▸ What you should do: Return a copy of every line in the records that includes the word "computer".

Stored records:
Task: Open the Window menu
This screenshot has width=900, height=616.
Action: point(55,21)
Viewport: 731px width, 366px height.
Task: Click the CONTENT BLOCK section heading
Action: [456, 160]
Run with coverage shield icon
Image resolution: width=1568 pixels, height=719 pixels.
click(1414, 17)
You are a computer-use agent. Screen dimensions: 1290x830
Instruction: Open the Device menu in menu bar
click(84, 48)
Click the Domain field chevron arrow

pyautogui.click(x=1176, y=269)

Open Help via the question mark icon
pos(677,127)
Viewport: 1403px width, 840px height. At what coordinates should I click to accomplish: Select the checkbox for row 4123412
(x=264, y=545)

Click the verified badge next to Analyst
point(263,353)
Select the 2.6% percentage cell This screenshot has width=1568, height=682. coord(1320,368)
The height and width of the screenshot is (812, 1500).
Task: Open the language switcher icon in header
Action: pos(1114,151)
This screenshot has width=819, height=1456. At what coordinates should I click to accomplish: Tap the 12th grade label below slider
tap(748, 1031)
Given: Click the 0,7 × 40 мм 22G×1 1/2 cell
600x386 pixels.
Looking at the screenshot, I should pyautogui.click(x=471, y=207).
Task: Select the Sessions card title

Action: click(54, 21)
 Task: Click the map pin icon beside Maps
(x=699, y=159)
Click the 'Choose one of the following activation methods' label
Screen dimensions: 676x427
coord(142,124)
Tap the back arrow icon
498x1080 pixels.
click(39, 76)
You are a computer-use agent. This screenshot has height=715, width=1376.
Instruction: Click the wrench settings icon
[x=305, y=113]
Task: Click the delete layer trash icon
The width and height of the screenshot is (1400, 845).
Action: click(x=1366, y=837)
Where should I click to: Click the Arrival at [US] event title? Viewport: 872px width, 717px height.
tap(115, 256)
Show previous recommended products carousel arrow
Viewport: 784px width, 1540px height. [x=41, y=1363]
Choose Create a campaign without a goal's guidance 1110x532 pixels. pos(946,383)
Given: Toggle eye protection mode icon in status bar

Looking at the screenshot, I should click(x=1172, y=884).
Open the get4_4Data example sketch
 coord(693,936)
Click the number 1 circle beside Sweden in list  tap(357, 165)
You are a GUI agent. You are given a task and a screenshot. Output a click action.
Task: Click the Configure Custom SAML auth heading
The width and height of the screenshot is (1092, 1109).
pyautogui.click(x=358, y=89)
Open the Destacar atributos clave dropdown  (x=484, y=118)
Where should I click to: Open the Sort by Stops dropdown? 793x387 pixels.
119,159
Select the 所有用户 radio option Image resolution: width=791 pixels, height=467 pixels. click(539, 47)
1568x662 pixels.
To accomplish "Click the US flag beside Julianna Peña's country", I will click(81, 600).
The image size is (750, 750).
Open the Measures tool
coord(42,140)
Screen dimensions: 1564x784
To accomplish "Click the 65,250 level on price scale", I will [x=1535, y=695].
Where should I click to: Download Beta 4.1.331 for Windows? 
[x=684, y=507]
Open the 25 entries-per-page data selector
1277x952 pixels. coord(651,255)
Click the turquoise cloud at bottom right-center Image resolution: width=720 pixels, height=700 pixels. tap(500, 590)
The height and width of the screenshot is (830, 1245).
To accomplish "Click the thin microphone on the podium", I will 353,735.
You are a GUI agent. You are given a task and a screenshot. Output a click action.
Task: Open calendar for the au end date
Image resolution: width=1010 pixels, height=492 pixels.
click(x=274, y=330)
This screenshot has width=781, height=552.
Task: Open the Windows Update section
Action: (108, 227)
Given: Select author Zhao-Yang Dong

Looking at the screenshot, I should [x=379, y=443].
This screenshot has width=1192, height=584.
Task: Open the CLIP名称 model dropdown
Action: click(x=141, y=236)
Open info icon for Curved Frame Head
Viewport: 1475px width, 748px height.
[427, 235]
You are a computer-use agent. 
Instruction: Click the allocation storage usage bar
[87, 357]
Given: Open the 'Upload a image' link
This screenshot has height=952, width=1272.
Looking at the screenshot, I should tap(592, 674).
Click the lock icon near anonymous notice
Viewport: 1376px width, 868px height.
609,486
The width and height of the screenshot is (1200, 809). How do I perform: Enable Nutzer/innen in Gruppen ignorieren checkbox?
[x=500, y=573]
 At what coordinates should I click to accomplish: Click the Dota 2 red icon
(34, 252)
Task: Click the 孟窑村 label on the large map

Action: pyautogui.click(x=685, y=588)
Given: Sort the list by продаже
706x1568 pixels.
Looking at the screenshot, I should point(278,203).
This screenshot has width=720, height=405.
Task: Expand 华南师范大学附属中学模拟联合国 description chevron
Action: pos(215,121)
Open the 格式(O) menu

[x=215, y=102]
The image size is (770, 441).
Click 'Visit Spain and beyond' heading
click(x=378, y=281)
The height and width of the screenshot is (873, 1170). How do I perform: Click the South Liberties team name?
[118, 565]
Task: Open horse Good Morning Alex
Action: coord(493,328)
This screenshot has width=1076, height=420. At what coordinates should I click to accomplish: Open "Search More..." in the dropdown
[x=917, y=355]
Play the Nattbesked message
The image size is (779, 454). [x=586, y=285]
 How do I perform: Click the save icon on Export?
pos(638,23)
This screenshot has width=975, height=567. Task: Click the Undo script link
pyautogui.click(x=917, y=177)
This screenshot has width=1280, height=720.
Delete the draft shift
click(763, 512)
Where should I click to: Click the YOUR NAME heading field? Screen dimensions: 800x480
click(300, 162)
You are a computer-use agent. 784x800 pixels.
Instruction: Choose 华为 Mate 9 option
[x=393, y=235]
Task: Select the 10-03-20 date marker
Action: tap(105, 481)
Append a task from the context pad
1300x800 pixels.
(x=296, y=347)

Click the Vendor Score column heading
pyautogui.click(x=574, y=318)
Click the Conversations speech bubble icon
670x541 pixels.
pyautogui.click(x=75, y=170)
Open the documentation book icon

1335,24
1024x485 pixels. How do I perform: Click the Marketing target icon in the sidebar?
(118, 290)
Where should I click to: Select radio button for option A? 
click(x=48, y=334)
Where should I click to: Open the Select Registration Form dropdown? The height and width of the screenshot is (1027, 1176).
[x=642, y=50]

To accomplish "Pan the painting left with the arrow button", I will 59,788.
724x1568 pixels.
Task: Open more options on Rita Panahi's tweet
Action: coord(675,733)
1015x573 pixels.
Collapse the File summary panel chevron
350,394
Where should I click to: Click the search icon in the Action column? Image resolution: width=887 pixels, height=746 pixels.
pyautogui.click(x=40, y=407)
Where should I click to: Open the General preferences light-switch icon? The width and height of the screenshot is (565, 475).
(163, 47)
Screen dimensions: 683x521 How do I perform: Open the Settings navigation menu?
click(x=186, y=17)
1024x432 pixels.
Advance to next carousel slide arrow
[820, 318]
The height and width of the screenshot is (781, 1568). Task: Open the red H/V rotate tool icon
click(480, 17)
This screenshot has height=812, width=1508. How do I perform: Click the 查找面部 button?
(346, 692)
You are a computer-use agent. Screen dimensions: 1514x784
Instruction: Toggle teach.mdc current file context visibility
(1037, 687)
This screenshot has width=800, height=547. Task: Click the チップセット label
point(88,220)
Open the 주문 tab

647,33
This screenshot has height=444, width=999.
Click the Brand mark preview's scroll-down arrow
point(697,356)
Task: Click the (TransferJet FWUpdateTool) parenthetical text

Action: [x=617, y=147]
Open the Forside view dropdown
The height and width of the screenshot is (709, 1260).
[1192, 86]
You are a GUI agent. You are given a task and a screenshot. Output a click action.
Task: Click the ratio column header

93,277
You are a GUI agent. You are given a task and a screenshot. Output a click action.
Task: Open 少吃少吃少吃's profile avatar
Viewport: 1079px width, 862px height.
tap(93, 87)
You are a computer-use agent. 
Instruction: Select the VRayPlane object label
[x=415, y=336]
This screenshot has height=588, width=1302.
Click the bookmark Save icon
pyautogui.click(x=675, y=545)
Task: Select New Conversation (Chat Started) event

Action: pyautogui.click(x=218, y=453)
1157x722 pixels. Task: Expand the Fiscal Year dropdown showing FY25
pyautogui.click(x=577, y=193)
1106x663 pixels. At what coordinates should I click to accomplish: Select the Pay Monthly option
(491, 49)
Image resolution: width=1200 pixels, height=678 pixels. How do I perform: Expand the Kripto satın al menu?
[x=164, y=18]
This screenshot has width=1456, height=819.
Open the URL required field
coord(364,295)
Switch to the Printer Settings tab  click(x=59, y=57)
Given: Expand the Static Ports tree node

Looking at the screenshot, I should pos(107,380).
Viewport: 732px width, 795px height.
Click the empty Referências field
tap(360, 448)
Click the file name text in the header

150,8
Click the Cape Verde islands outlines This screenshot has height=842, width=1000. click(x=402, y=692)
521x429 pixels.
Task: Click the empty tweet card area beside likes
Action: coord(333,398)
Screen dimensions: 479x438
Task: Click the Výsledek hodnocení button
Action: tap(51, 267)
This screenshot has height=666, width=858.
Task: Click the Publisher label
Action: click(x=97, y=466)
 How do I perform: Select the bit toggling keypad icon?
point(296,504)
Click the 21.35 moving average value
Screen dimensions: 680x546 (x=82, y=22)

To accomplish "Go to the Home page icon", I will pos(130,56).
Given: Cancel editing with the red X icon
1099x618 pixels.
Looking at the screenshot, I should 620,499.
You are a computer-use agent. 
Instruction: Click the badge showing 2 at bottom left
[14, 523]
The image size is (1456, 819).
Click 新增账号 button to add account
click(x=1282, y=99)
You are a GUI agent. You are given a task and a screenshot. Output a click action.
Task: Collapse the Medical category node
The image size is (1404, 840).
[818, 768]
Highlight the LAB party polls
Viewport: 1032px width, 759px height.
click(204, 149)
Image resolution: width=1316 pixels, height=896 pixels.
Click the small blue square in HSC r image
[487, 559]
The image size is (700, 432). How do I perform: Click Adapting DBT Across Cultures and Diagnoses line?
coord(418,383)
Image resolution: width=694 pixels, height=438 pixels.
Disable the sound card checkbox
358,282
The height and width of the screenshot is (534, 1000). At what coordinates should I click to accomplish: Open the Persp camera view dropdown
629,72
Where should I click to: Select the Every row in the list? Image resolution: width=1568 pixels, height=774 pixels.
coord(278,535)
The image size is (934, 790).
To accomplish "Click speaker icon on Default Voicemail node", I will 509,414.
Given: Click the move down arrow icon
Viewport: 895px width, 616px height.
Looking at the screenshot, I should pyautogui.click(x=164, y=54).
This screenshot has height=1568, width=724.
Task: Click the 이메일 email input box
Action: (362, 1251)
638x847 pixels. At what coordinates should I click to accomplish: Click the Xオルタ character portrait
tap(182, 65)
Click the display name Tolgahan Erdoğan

▸ Output:
You are a computer-use agent. Screen dimensions: 1290x830
You are a computer-use agent. This screenshot has height=715, width=1376.
You are a computer-use agent. 
You are a computer-use agent. 784x800 pixels.
You are a computer-use agent. Screen dimensions: 1514x784
You are a computer-use agent. 
You are a computer-use agent. 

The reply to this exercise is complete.